** What to do **
(A) In the composite-function solution below, why does the domain of f∘g exclude x = 0? Answer in one to three sentences.
(B) Extend the composite-function solution below, starting where it stops.

** Document extract **
Question

Find the functions $$f \\circ g, g \\circ f, f \\circ f,$$ and $$g \\circ g$$ and their domains.\n$$f(x)=\\frac{2}{x}$$, \t\t $$g(x)=\\frac{x}{x + 2}$$

Answer

## Question1.a:

**step1 Calculate the composite function $$f \circ g(x)$$**

To find the composite function $$f \circ g(x)$$, we substitute the expression for $$g(x)$$ into $$f(x)$$.

$$f \circ g(x) = f(g(x)) = f\left(\frac{x}{x+2}\right)$$

Now, replace $$x$$ in $$f(x)=\frac{2}{x}$$ with $$\frac{x}{x+2}$$:

$$f\left(\frac{x}{x+2}\right) = \frac{2}{\frac{x}{x+2}}$$

To simplify the complex fraction, multiply the numerator by the reciprocal of the denominator:

$$f \circ g(x) = 2 \times \frac{x+2}{x} = \frac{2(x+2)}{x} = \frac{2x+4}{x}$$

**step2 Determine the domain of $$f \circ g(x)$$**

The domain of a composite function $$f \circ g(x)$$ requires two conditions to be met:
1. The input $$x$$ must be in the domain of the inner function, $$g(x)$$.
2. The output of the inner function, $$g(x)$$, must be in the domain of the outer function, $$f(x)$$.

For $$g(x) = \frac{x}{x+2}$$, the denominator cannot be zero, so $$x+2 \neq 0$$, which means $$x \neq -2$$.

For $$f(x) = \frac{2}{x}$$, the denominator cannot be zero, so its input (which is $$g(x)$$) cannot be zero. Therefore, $$g(x) \neq 0$$.

$$\frac{x}{x+2} \neq 0$$

This implies that the numerator cannot be zero, so $$x \neq 0$$.

Combining these two conditions, $$x$$ cannot be $$-2$$ and $$x$$ cannot be $$0$$.

$$\text{Domain}(f \circ g) = (-\infty, -2) \cup (-2, 0) \cup (0, \infty)$$

## Question1.b:

**step1 Calculate the composite function $$g \circ f(x)$$**

To find the composite function $$g \circ f(x)$$, we substitute the expression for $$f(x)$$ into $$g(x)$$.

$$g \circ f(x) = g(f(x)) = g\left(\frac{2}{x}\right)$$

Now, replace $$x$$ in $$g(x)=\frac{x}{x+2}$$ with $$\frac{2}{x}$$:

$$g\left(\frac{2}{x}\right) = \frac{\frac{2}{x}}{\frac{2}{x} + 2}$$

To simplify the complex fraction, multiply the numerator and the denominator by $$x$$, which is the least common denominator of the inner fractions:

$$g \circ f(x) = \frac{\frac{2}{x} \times x}{\left(\frac{2}{x} + 2\right) \times x} = \frac{2}{2 + 2x}$$

Factor out $$2$$ from the denominator and simplify:

$$g \circ f(x) = \frac{2}{2(1+x)} = \frac{1}{1+x}$$

**step2 Determine the domain of $$g \circ f(x)$$**

The domain of a composite function $$g \circ f(x)$$ requires two conditions to be met:
1. The input $$x$$ must be in the domain of the inner function, $$f(x)$$.

(Element lookup records)
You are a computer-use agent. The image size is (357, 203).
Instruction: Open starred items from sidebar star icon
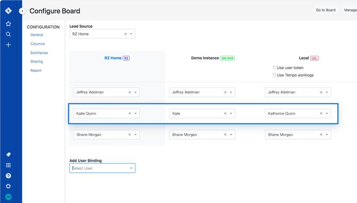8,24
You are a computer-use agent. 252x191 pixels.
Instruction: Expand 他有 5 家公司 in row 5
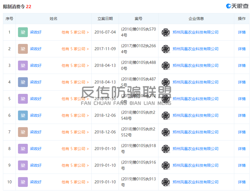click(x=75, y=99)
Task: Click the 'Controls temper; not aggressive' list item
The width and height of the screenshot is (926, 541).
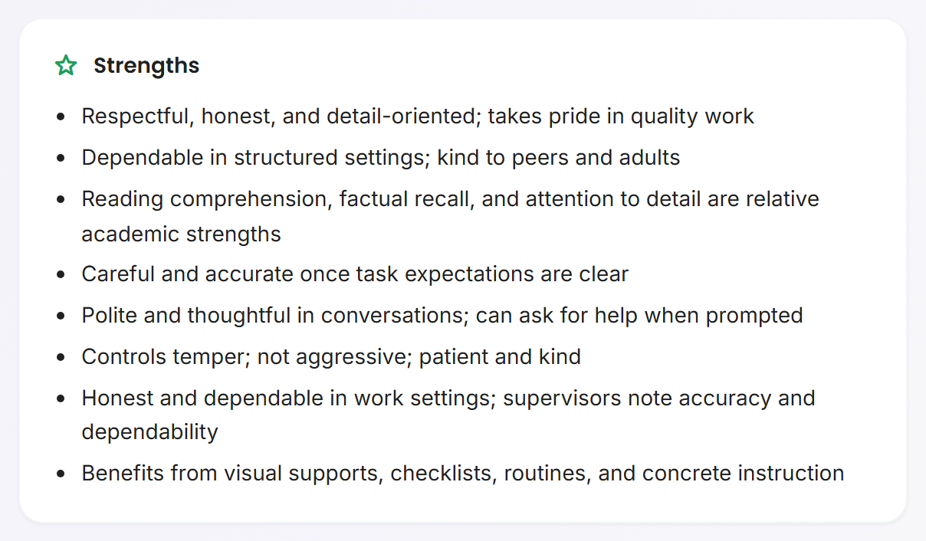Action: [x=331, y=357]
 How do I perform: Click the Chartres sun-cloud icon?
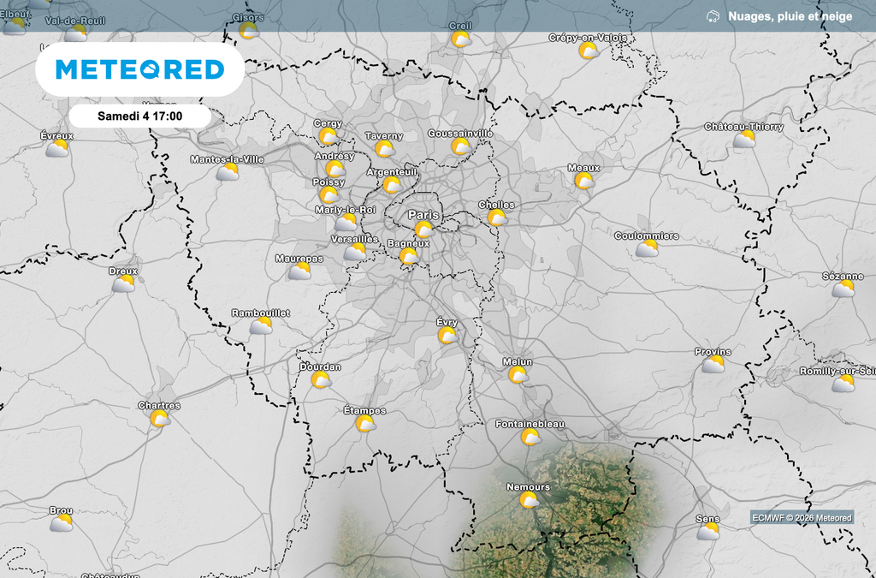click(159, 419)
---
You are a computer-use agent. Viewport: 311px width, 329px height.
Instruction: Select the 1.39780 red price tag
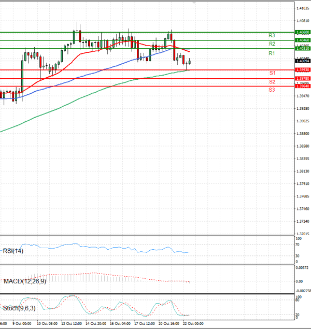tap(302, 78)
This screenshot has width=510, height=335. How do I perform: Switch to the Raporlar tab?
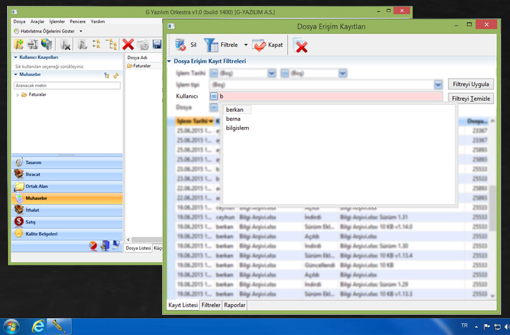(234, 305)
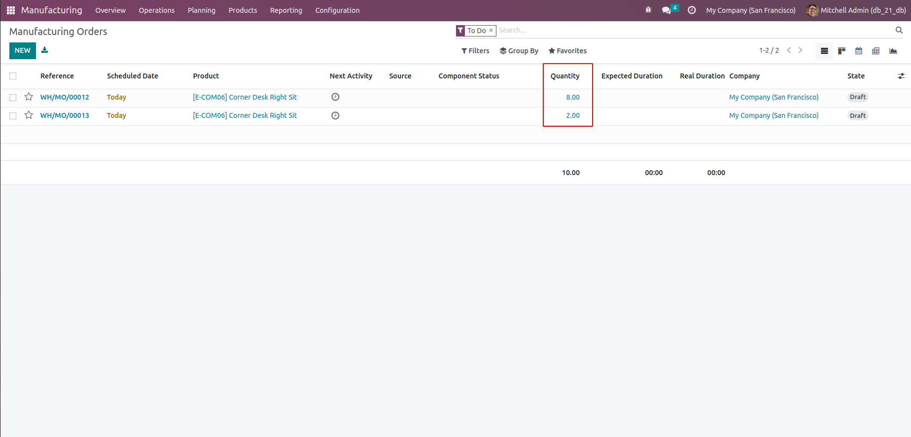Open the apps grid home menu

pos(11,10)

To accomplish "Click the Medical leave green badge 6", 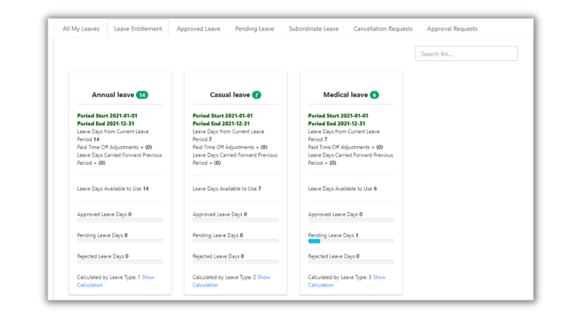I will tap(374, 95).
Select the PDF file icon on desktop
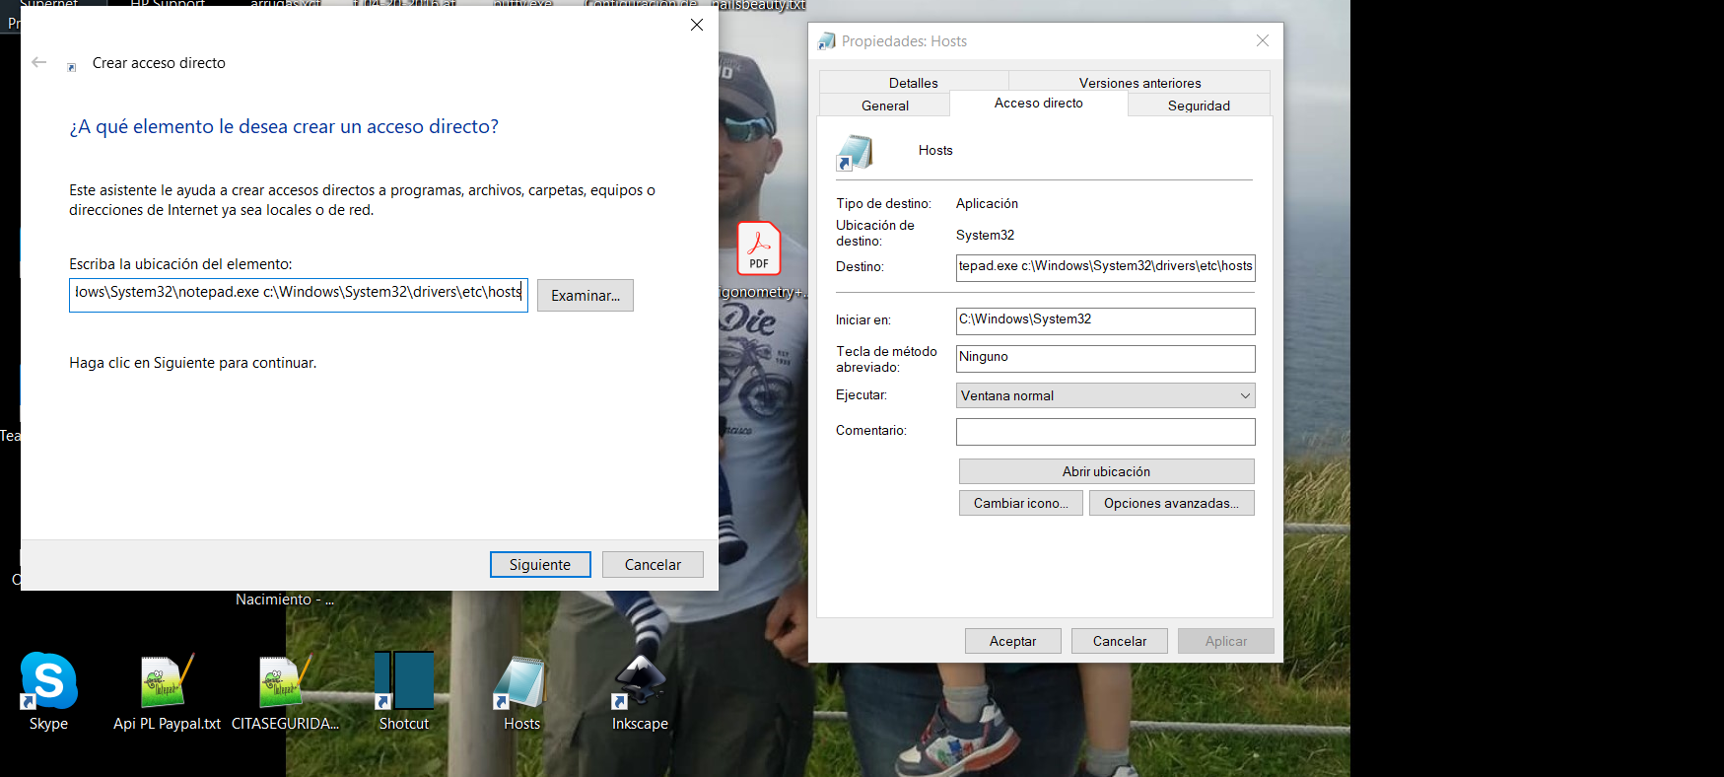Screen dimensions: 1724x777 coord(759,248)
--
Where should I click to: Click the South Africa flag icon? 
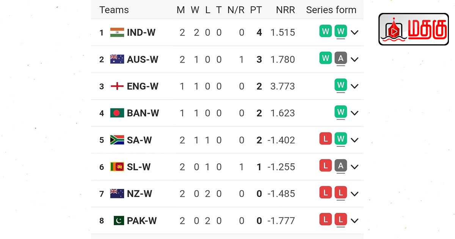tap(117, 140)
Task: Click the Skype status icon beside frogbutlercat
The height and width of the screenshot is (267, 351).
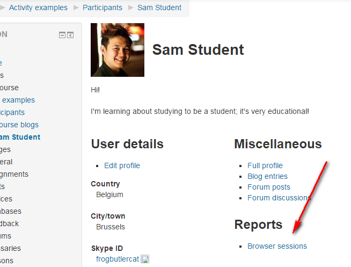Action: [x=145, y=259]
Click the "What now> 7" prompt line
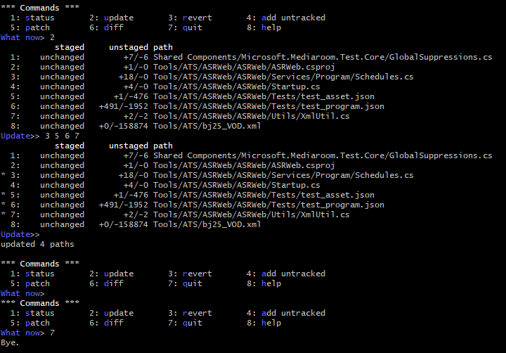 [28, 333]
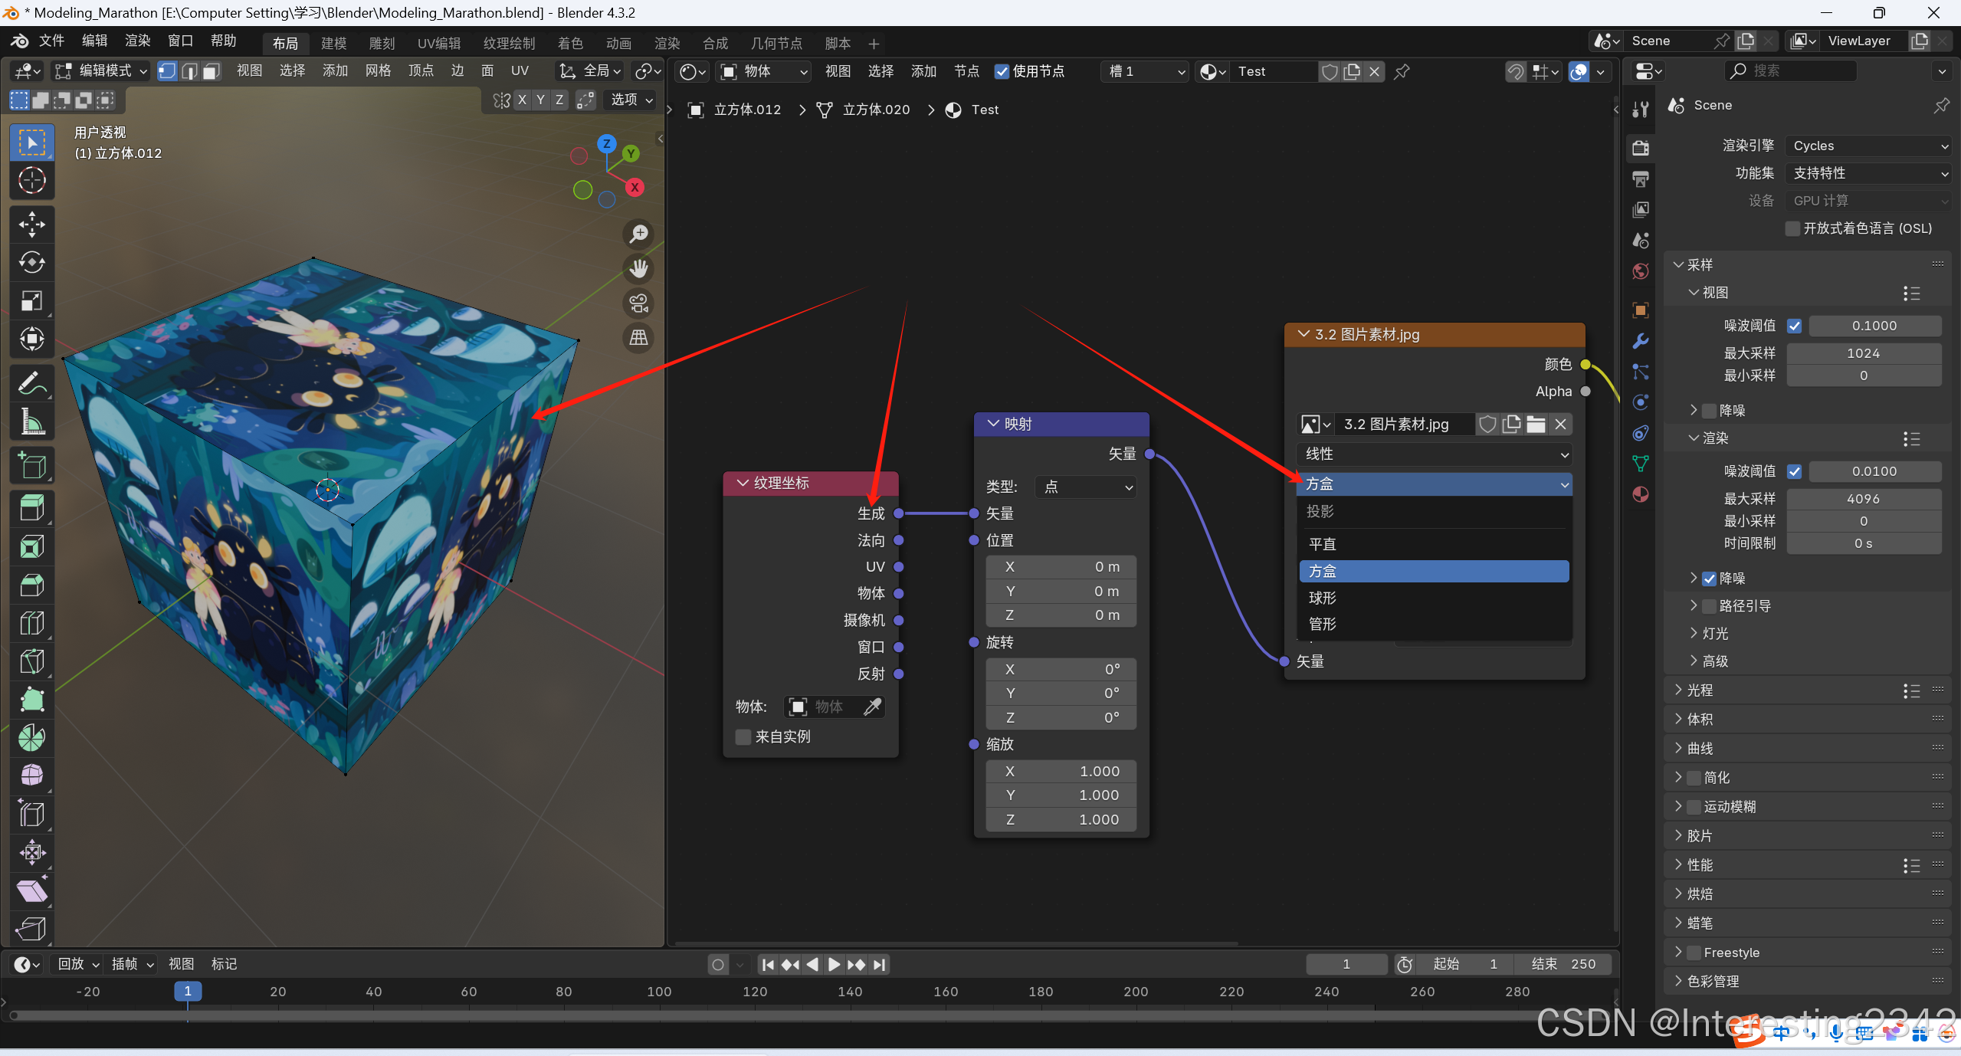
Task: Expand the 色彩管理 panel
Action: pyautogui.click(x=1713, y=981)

** The responses **
(A) The input to f(x) = 2/x cannot be zero, so g(x) must not equal zero. Since g(x) = x/(x+2), that means its numerator x cannot be zero, so x ≠ 0.

(B)
2. The output of the inner function, $$f(x)$$, must be in the domain of the outer function, $$g(x)$$.

For $$f(x) = \frac{2}{x}$$, the denominator cannot be zero, so $$x \neq 0$$.

For $$g(x) = \frac{x}{x+2}$$, the denominator cannot be zero, so its input (which is $$f(x)$$) cannot make $$f(x)+2=0$$. Therefore, $$f(x) \neq -2$$.

$$\frac{2}{x} \neq -2$$

Multiply both sides by $$x$$ (assuming $$x \neq 0$$):

$$2 \neq -2x$$

Divide both sides by $$-2$$:

$$x \neq -1$$

Combining these two conditions, $$x$$ cannot be $$0$$ and $$x$$ cannot be $$-1$$.

$$\text{Domain}(g \circ f) = (-\infty, -1) \cup (-1, 0) \cup (0, \infty)$$

## Question1.c:

**step1 Calculate the composite function $$f \circ f(x)$$**

To find the composite function $$f \circ f(x)$$, we substitute the expression for $$f(x)$$ into $$f(x)$$.

$$f \circ f(x) = f(f(x)) = f\left(\frac{2}{x}\right)$$

Now, replace $$x$$ in $$f(x)=\frac{2}{x}$$ with $$\frac{2}{x}$$:

$$f\left(\frac{2}{x}\right) = \frac{2}{\frac{2}{x}}$$

To simplify the complex fraction, multiply the numerator by the reciprocal of the denominator:

$$f \circ f(x) = 2 \times \frac{x}{2} = x$$

**step2 Determine the domain of $$f \circ f(x)$$**

The domain of a composite function $$f \circ f(x)$$ requires two conditions to be met:
1. The input $$x$$ must be in the domain of the inner function, $$f(x)$$.
2. The output of the inner function, $$f(x)$$, must be in the domain of the outer function, $$f(x)$$.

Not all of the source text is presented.